YOUR INSTRUCTIONS: Without omitting anything, copy the data exactly.

WORKING DATA:
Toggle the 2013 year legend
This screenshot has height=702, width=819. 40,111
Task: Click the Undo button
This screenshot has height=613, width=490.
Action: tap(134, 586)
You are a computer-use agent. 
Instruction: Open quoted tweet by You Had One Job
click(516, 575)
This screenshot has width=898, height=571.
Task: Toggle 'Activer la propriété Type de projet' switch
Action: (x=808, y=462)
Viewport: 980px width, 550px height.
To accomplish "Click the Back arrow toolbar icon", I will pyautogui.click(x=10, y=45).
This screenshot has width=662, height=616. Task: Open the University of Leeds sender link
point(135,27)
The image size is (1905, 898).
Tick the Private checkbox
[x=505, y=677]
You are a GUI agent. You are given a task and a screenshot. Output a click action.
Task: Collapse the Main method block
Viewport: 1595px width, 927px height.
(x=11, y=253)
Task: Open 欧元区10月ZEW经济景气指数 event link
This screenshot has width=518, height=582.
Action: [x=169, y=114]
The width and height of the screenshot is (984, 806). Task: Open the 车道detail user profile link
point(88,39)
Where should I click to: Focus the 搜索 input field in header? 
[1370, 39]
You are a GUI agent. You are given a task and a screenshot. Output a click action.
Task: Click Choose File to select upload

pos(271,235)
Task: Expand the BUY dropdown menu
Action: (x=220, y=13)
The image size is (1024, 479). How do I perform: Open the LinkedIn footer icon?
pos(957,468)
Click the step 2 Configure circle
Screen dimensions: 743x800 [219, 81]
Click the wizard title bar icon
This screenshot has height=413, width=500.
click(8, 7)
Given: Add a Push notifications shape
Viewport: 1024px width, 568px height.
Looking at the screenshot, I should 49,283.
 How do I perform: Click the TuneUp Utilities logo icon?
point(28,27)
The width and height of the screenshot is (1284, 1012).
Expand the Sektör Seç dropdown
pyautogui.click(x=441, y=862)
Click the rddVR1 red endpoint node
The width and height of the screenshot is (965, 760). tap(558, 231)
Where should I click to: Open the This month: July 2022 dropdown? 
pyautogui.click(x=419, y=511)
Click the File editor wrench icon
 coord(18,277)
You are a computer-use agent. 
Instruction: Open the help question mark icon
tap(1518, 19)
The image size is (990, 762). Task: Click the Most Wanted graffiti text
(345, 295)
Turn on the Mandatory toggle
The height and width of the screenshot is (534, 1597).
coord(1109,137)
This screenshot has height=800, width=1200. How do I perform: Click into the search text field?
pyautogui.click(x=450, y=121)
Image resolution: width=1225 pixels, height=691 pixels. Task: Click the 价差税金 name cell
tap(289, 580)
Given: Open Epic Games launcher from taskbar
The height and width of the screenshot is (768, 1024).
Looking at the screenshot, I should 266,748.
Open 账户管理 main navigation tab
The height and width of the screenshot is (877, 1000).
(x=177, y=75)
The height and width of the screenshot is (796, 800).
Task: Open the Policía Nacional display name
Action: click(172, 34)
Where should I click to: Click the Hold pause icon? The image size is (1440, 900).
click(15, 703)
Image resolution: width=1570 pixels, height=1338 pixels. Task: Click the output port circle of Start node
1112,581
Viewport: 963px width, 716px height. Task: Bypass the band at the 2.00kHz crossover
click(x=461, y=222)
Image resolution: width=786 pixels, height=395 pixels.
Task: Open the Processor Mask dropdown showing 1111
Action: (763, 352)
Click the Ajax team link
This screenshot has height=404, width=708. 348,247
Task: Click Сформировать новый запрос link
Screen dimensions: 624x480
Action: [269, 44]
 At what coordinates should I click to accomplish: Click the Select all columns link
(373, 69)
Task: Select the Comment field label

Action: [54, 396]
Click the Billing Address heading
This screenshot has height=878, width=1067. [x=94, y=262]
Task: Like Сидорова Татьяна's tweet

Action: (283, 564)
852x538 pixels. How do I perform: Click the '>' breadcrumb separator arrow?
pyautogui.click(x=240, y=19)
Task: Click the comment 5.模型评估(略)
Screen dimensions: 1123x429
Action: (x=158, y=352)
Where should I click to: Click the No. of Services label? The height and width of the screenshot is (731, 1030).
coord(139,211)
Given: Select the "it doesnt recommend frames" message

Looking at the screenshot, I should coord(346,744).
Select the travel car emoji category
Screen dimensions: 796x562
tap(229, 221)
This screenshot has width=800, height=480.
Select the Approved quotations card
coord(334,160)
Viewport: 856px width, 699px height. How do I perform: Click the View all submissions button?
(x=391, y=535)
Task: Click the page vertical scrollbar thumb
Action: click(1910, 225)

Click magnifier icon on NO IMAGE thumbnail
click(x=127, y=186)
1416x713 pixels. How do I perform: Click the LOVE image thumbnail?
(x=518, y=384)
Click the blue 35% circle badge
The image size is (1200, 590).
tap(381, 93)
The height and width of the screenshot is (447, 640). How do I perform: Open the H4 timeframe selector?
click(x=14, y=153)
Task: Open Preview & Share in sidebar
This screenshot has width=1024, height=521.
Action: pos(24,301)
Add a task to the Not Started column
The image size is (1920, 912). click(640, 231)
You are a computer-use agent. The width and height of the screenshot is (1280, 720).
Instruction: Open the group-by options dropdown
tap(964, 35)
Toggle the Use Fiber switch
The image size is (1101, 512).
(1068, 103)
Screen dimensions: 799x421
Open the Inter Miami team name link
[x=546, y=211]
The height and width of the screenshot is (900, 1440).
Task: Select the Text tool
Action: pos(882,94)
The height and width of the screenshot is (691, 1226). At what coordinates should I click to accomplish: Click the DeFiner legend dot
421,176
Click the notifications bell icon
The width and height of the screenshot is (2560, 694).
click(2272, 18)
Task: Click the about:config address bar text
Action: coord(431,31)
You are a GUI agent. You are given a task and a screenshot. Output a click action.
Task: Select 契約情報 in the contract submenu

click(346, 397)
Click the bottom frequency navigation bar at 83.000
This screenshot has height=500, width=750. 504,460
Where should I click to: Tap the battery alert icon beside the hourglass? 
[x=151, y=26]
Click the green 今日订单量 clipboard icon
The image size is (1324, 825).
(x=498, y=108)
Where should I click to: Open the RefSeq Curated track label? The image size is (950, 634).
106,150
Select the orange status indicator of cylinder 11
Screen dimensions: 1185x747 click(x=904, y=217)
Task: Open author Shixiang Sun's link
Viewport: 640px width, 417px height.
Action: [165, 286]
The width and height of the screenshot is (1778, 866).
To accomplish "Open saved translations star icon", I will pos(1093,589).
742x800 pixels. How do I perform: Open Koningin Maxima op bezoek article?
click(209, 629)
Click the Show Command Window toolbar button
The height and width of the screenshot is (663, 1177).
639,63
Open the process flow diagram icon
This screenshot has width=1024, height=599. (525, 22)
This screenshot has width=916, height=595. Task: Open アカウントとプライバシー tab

FINISHED TASK:
Toggle the 2013 year legend
This screenshot has height=702, width=819. 40,111
Task: Click the Undo button
This screenshot has height=613, width=490.
Action: tap(134, 586)
You are a computer-use agent. 
Instruction: Open quoted tweet by You Had One Job
click(516, 575)
This screenshot has width=898, height=571.
Task: Toggle 'Activer la propriété Type de projet' switch
Action: (x=808, y=462)
Viewport: 980px width, 550px height.
To accomplish "Click the Back arrow toolbar icon", I will pyautogui.click(x=10, y=45).
This screenshot has width=662, height=616. Task: Open the University of Leeds sender link
point(135,27)
The image size is (1905, 898).
Tick the Private checkbox
[x=505, y=677]
You are a GUI agent. You are given a task and a screenshot. Output a click action.
Task: Collapse the Main method block
Viewport: 1595px width, 927px height.
(x=11, y=253)
Task: Open 欧元区10月ZEW经济景气指数 event link
This screenshot has width=518, height=582.
Action: [x=169, y=114]
The width and height of the screenshot is (984, 806). Task: Open the 车道detail user profile link
point(88,39)
Where should I click to: Focus the 搜索 input field in header? 
[1370, 39]
You are a GUI agent. You are given a task and a screenshot. Output a click action.
Task: Click Choose File to select upload

pos(271,235)
Task: Expand the BUY dropdown menu
Action: (x=220, y=13)
The image size is (1024, 479). How do I perform: Open the LinkedIn footer icon?
pos(957,468)
Click the step 2 Configure circle
Screen dimensions: 743x800 [219, 81]
Click the wizard title bar icon
This screenshot has height=413, width=500.
click(8, 7)
Given: Add a Push notifications shape
Viewport: 1024px width, 568px height.
Looking at the screenshot, I should 49,283.
 How do I perform: Click the TuneUp Utilities logo icon?
point(28,27)
The width and height of the screenshot is (1284, 1012).
Expand the Sektör Seç dropdown
pyautogui.click(x=441, y=862)
Click the rddVR1 red endpoint node
The width and height of the screenshot is (965, 760). tap(558, 231)
Where should I click to: Open the This month: July 2022 dropdown? 
pyautogui.click(x=419, y=511)
Click the File editor wrench icon
 coord(18,277)
You are a computer-use agent. 
Instruction: Open the help question mark icon
tap(1518, 19)
The image size is (990, 762). Task: Click the Most Wanted graffiti text
(345, 295)
Turn on the Mandatory toggle
The height and width of the screenshot is (534, 1597).
coord(1109,137)
This screenshot has height=800, width=1200. How do I perform: Click into the search text field?
pyautogui.click(x=450, y=121)
Image resolution: width=1225 pixels, height=691 pixels. Task: Click the 价差税金 name cell
tap(289, 580)
Given: Open Epic Games launcher from taskbar
The height and width of the screenshot is (768, 1024).
Looking at the screenshot, I should 266,748.
Open 账户管理 main navigation tab
The height and width of the screenshot is (877, 1000).
(x=177, y=75)
The height and width of the screenshot is (796, 800).
Task: Open the Policía Nacional display name
Action: click(172, 34)
Where should I click to: Click the Hold pause icon? The image size is (1440, 900).
click(15, 703)
Image resolution: width=1570 pixels, height=1338 pixels. Task: Click the output port circle of Start node
1112,581
Viewport: 963px width, 716px height. Task: Bypass the band at the 2.00kHz crossover
click(x=461, y=222)
Image resolution: width=786 pixels, height=395 pixels.
Task: Open the Processor Mask dropdown showing 1111
Action: (763, 352)
Click the Ajax team link
This screenshot has height=404, width=708. 348,247
Task: Click Сформировать новый запрос link
Screen dimensions: 624x480
Action: [269, 44]
 At what coordinates should I click to accomplish: Click the Select all columns link
(373, 69)
Task: Select the Comment field label

Action: [54, 396]
Click the Billing Address heading
This screenshot has height=878, width=1067. [x=94, y=262]
Task: Like Сидорова Татьяна's tweet

Action: (283, 564)
852x538 pixels. How do I perform: Click the '>' breadcrumb separator arrow?
pyautogui.click(x=240, y=19)
Task: Click the comment 5.模型评估(略)
Screen dimensions: 1123x429
Action: (x=158, y=352)
Where should I click to: Click the No. of Services label? The height and width of the screenshot is (731, 1030).
coord(139,211)
Given: Select the "it doesnt recommend frames" message

Looking at the screenshot, I should coord(346,744).
Select the travel car emoji category
Screen dimensions: 796x562
tap(229, 221)
This screenshot has width=800, height=480.
Select the Approved quotations card
coord(334,160)
Viewport: 856px width, 699px height. How do I perform: Click the View all submissions button?
(x=391, y=535)
Task: Click the page vertical scrollbar thumb
Action: click(1910, 225)

Click magnifier icon on NO IMAGE thumbnail
click(x=127, y=186)
1416x713 pixels. How do I perform: Click the LOVE image thumbnail?
(x=518, y=384)
Click the blue 35% circle badge
The image size is (1200, 590).
tap(381, 93)
The height and width of the screenshot is (447, 640). How do I perform: Open the H4 timeframe selector?
click(x=14, y=153)
Task: Open Preview & Share in sidebar
This screenshot has width=1024, height=521.
Action: pos(24,301)
Add a task to the Not Started column
The image size is (1920, 912). click(640, 231)
You are a computer-use agent. The width and height of the screenshot is (1280, 720).
Instruction: Open the group-by options dropdown
tap(964, 35)
Toggle the Use Fiber switch
The image size is (1101, 512).
(1068, 103)
Screen dimensions: 799x421
Open the Inter Miami team name link
[x=546, y=211]
The height and width of the screenshot is (900, 1440).
Task: Select the Text tool
Action: pos(882,94)
The height and width of the screenshot is (691, 1226). At what coordinates should I click to accomplish: Click the DeFiner legend dot
421,176
Click the notifications bell icon
The width and height of the screenshot is (2560, 694).
click(2272, 18)
Task: Click the about:config address bar text
Action: coord(431,31)
You are a GUI agent. You are given a task and a screenshot. Output a click action.
Task: Select 契約情報 in the contract submenu

click(346, 397)
Click the bottom frequency navigation bar at 83.000
This screenshot has height=500, width=750. 504,460
Where should I click to: Tap the battery alert icon beside the hourglass? 
[x=151, y=26]
Click the green 今日订单量 clipboard icon
The image size is (1324, 825).
(x=498, y=108)
Where should I click to: Open the RefSeq Curated track label? The image size is (950, 634).
106,150
Select the orange status indicator of cylinder 11
Screen dimensions: 1185x747 click(x=904, y=217)
Task: Open author Shixiang Sun's link
Viewport: 640px width, 417px height.
Action: [165, 286]
The width and height of the screenshot is (1778, 866).
To accomplish "Open saved translations star icon", I will pos(1093,589).
742x800 pixels. How do I perform: Open Koningin Maxima op bezoek article?
click(209, 629)
Click the Show Command Window toolbar button
The height and width of the screenshot is (663, 1177).
639,63
Open the process flow diagram icon
This screenshot has width=1024, height=599. (525, 22)
This screenshot has width=916, height=595. Task: Open アカウントとプライバシー tab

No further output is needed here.